_Task to carry out_
Set down exactly the lines below between the line holding "The image size is (1130, 519)." and the line holding "Task: Open the #SHIB hashtag", inclusive; no other line belongs in the answer.
***
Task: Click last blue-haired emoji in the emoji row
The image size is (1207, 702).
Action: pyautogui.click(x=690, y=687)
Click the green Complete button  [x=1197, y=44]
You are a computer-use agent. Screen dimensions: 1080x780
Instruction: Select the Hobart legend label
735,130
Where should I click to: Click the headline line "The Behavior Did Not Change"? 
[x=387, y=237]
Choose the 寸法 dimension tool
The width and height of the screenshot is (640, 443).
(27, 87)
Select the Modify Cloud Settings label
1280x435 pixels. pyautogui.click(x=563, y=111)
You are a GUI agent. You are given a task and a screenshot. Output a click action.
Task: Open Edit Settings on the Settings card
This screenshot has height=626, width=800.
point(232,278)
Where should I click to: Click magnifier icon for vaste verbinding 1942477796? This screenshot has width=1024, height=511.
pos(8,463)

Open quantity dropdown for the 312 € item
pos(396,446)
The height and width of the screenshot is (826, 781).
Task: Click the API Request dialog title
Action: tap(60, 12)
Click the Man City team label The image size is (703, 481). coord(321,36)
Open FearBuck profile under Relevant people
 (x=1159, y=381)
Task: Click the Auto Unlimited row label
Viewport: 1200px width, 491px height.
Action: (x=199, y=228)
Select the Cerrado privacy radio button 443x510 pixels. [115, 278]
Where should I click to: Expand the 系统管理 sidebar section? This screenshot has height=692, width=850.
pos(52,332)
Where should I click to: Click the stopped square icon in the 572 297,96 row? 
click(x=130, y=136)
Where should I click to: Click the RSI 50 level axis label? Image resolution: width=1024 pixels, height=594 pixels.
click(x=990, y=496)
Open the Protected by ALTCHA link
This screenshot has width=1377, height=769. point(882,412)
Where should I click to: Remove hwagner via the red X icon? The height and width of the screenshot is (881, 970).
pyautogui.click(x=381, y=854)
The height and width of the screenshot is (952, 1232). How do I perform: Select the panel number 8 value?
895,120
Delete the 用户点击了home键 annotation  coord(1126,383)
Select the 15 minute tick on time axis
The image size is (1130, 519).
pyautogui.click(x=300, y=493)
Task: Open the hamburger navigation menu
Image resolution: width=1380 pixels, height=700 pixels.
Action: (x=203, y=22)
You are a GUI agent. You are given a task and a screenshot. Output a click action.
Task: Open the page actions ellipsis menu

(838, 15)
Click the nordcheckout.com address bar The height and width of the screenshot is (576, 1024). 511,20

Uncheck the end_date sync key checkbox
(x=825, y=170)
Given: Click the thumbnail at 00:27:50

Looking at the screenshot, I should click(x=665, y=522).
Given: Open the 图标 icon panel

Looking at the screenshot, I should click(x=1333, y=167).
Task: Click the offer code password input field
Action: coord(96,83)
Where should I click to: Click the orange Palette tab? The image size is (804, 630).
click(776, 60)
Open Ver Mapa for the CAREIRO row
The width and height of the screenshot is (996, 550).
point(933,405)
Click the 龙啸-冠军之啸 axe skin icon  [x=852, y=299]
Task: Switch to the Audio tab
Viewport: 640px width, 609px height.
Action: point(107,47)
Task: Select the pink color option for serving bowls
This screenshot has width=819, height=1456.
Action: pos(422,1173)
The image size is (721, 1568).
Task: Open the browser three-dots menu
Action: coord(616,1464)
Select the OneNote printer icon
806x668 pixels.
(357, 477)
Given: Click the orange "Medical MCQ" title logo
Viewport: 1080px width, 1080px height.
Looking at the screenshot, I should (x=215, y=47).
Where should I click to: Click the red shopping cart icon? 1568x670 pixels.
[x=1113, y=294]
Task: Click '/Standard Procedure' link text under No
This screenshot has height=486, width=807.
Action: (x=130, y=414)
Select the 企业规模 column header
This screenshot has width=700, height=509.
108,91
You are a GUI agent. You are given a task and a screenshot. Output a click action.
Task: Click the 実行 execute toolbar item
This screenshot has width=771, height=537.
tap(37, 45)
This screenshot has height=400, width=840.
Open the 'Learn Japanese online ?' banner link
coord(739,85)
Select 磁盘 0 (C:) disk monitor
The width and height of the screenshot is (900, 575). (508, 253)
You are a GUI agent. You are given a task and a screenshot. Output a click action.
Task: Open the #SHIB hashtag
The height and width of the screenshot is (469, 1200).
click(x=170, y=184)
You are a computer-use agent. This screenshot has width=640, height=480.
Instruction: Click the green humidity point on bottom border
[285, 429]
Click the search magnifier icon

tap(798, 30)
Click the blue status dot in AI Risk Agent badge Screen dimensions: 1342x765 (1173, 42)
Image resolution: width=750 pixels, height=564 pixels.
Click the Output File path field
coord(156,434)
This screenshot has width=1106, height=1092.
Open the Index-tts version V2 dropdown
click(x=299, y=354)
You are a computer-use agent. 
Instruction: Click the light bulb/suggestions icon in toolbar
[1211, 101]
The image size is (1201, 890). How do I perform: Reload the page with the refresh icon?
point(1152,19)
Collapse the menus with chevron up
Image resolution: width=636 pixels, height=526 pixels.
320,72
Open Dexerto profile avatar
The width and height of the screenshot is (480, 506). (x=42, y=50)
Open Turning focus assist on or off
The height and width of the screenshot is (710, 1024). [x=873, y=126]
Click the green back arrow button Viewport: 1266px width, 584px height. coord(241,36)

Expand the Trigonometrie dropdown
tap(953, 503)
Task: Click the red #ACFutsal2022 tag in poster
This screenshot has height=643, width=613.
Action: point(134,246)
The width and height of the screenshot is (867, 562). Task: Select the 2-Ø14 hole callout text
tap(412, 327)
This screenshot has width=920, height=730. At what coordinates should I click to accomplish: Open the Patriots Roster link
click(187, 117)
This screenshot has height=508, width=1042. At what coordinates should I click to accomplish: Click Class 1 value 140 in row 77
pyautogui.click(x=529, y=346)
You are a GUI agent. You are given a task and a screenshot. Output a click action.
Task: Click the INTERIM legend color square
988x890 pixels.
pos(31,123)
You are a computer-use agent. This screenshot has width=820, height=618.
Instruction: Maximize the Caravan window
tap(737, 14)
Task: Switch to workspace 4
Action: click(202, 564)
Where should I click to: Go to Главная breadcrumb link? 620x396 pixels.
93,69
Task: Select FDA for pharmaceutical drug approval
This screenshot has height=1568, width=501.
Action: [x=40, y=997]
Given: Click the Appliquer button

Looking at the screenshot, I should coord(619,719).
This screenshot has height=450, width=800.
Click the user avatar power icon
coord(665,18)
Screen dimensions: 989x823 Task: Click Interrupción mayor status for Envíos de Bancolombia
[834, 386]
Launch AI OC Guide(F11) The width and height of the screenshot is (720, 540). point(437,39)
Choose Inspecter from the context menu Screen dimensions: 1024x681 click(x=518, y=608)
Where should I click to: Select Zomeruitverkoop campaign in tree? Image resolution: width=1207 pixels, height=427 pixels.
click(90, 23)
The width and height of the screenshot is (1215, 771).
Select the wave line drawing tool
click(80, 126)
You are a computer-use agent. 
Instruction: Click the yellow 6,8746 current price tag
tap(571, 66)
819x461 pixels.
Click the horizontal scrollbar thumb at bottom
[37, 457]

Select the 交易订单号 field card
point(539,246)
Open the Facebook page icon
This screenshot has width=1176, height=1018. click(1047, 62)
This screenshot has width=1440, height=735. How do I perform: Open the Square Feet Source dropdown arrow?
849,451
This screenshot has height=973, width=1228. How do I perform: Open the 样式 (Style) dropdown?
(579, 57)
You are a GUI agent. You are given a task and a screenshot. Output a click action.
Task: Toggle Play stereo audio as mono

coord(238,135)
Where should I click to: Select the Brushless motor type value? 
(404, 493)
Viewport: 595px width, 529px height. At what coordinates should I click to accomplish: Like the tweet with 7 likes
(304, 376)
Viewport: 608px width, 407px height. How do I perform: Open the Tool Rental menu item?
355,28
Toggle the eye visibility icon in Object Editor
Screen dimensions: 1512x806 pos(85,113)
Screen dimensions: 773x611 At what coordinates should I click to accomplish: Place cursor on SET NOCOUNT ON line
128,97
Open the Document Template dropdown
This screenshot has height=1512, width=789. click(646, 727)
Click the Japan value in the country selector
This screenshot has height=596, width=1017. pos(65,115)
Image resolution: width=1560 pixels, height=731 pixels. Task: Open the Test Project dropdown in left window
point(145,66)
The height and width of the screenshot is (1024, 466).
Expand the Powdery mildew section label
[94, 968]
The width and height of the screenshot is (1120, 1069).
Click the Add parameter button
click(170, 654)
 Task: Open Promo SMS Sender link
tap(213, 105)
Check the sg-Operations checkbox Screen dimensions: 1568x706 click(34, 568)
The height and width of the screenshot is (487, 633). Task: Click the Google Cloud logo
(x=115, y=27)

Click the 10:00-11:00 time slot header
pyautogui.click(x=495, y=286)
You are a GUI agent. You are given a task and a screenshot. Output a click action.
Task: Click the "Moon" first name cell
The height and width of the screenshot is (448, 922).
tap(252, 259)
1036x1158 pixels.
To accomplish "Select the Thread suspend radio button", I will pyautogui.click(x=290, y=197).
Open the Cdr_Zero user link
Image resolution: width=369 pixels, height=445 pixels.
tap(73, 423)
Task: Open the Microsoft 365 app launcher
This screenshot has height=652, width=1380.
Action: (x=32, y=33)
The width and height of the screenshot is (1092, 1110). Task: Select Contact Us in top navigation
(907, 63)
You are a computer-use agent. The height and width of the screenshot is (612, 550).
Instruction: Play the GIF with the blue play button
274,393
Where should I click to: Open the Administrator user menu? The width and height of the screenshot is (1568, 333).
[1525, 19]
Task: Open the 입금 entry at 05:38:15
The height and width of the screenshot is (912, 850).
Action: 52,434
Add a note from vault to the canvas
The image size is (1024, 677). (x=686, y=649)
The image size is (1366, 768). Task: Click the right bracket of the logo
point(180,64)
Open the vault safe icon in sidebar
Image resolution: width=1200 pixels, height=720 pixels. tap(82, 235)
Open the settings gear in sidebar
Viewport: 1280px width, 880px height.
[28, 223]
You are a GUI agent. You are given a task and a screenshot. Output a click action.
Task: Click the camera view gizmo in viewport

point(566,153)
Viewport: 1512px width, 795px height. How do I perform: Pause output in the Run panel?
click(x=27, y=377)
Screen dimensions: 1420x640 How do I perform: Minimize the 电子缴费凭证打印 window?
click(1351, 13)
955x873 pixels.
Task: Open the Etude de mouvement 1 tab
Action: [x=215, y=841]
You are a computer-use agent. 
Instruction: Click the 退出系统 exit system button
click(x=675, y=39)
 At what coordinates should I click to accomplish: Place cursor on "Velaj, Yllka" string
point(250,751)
***
_Exercise solution_
The image size is (1130, 519).
pyautogui.click(x=300, y=493)
Task: Open the hamburger navigation menu
Image resolution: width=1380 pixels, height=700 pixels.
Action: (x=203, y=22)
You are a GUI agent. You are given a task and a screenshot. Output a click action.
Task: Open the page actions ellipsis menu

(838, 15)
Click the nordcheckout.com address bar The height and width of the screenshot is (576, 1024). 511,20

Uncheck the end_date sync key checkbox
(x=825, y=170)
Given: Click the thumbnail at 00:27:50

Looking at the screenshot, I should click(x=665, y=522).
Given: Open the 图标 icon panel

Looking at the screenshot, I should click(x=1333, y=167).
Task: Click the offer code password input field
Action: coord(96,83)
Where should I click to: Click the orange Palette tab? The image size is (804, 630).
click(776, 60)
Open Ver Mapa for the CAREIRO row
The width and height of the screenshot is (996, 550).
point(933,405)
Click the 龙啸-冠军之啸 axe skin icon  [x=852, y=299]
Task: Switch to the Audio tab
Viewport: 640px width, 609px height.
Action: point(107,47)
Task: Select the pink color option for serving bowls
This screenshot has width=819, height=1456.
Action: pos(422,1173)
The image size is (721, 1568).
Task: Open the browser three-dots menu
Action: coord(616,1464)
Select the OneNote printer icon
806x668 pixels.
(357, 477)
Given: Click the orange "Medical MCQ" title logo
Viewport: 1080px width, 1080px height.
Looking at the screenshot, I should (x=215, y=47).
Where should I click to: Click the red shopping cart icon? 1568x670 pixels.
[x=1113, y=294]
Task: Click '/Standard Procedure' link text under No
This screenshot has height=486, width=807.
Action: (x=130, y=414)
Select the 企业规模 column header
This screenshot has width=700, height=509.
108,91
You are a GUI agent. You are given a task and a screenshot. Output a click action.
Task: Click the 実行 execute toolbar item
This screenshot has width=771, height=537.
tap(37, 45)
This screenshot has height=400, width=840.
Open the 'Learn Japanese online ?' banner link
coord(739,85)
Select 磁盘 0 (C:) disk monitor
The width and height of the screenshot is (900, 575). (508, 253)
You are a GUI agent. You are given a task and a screenshot. Output a click action.
Task: Open the #SHIB hashtag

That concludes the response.